In October, NAAA’s Facebook post about the Dusty Crophopper ag plane being placed in its permanent home at the Smithsonian National Air and Space Museum’s newly renovated Steven F. Udvar-Hazy Center quickly became the association’s most viewed social media post ever, reaching nearly 500,000 people. That’s almost 10 times higher than any of NAAA’s previous highest-performing Facebook posts. Tagging the Smithsonian at the end of the post helped it go viral by entering the feeds of many of the Smithsonian’s 686,000 Facebook followers.
Here are some of the astonishing metrics for NAAA’s Oct. 19 Dusty Crophopper post:
- Reach: The post reached 495,310 people.
- Engagements: The post garnered 16,400 engagements, which includes the number of comments, shares, clicks and reactions recorded by clicking one of the buttons to register users’ reaction (Like, Love, Haha, Wow, Sad, Angry).
_____
Tasks for this exercise –
1) According to the Dusty Crophopper passage, what helped the post go viral, and how did it do so? Answer in one to three sentences.
2) Do these statements agree with the Dusty Crophopper passage? For each, answer yes or no and quote the deciding words. (a) The post reached more than 500,000 people. (b) The engagement count includes shares. (c) NAAA published the post on Oct. 19.

[Stored data entries]
_____
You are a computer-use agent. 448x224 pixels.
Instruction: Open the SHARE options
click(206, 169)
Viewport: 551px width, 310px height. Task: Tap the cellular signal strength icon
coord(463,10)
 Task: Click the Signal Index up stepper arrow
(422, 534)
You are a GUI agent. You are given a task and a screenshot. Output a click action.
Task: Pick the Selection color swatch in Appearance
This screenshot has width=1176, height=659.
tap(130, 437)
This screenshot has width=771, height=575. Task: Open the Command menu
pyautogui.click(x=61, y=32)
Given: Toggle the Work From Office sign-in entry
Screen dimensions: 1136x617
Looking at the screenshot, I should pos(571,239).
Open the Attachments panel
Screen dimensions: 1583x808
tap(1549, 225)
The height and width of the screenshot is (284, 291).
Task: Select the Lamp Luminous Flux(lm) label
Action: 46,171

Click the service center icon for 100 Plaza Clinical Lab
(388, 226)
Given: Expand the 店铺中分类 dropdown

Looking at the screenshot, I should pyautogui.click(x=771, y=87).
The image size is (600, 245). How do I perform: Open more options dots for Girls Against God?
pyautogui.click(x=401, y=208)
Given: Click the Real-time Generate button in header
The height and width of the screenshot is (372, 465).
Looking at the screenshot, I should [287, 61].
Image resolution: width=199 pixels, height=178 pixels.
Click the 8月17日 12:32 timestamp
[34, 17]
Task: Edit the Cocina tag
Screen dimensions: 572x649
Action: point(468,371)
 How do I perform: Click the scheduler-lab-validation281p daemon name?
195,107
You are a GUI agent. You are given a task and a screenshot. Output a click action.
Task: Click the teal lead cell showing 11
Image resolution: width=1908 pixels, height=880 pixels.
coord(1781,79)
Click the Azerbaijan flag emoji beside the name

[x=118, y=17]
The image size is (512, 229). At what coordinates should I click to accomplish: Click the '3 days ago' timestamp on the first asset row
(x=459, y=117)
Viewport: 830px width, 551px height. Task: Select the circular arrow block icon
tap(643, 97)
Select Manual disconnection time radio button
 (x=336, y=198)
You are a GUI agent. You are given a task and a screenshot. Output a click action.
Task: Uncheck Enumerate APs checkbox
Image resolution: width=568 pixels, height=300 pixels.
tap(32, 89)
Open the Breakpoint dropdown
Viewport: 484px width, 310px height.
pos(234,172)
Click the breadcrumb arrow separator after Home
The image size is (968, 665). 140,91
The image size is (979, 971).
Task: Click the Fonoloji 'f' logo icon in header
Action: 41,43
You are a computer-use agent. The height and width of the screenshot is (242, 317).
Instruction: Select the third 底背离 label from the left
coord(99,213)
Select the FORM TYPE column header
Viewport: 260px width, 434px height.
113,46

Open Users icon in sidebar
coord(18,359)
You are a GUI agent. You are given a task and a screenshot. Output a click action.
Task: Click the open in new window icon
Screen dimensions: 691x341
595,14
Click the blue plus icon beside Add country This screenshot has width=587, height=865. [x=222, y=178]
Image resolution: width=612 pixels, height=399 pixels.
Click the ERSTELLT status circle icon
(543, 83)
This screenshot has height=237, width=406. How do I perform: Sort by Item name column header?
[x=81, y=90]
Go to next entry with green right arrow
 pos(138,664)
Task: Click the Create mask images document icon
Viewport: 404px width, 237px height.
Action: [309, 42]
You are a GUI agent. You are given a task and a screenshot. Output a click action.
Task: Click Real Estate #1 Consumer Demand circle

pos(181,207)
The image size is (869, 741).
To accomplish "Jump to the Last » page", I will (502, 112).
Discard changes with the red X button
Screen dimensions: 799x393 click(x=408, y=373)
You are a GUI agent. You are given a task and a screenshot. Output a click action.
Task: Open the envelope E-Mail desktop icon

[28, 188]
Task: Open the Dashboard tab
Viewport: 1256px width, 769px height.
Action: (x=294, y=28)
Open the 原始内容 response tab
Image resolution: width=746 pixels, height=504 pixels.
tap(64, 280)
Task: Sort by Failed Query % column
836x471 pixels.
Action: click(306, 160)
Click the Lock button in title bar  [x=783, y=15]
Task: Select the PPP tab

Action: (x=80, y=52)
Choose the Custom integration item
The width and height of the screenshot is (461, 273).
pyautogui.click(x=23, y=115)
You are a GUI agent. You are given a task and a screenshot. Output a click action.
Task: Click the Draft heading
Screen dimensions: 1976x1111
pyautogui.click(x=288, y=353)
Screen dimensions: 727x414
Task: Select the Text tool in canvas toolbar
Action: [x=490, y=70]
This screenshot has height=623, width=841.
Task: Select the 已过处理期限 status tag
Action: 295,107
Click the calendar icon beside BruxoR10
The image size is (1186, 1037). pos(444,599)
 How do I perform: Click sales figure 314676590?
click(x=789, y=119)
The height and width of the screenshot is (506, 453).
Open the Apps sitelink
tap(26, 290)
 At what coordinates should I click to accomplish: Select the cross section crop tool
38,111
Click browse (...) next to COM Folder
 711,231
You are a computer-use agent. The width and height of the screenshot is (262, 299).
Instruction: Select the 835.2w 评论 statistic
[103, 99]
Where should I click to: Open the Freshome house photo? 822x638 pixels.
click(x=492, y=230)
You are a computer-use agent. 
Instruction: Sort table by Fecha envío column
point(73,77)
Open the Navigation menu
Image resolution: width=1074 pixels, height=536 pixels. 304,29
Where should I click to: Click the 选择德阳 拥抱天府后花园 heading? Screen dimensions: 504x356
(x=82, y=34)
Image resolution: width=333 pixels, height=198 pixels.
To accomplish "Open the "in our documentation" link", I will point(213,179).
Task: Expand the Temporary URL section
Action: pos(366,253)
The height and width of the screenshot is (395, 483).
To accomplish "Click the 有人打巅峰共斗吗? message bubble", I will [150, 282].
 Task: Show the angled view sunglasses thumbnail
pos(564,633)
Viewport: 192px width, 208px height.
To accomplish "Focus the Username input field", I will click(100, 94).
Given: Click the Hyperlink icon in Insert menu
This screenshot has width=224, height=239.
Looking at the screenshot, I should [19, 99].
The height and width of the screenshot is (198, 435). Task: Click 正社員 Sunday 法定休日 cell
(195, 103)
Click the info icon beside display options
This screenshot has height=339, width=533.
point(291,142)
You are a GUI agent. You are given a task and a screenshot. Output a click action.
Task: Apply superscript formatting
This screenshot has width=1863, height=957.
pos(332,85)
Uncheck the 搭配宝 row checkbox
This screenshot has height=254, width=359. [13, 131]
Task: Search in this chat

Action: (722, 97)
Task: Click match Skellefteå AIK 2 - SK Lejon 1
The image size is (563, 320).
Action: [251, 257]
_____
Answer set –
1) Tagging the Smithsonian at the end of the post helped it go viral. The tag put the post into the feeds of many of the Smithsonian's 686,000 Facebook followers.

2)
(a) No: "The post reached 495,310 people."
(b) Yes: "includes the number of comments, shares, clicks and reactions"
(c) Yes: "NAAA’s Oct. 19 Dusty Crophopper post"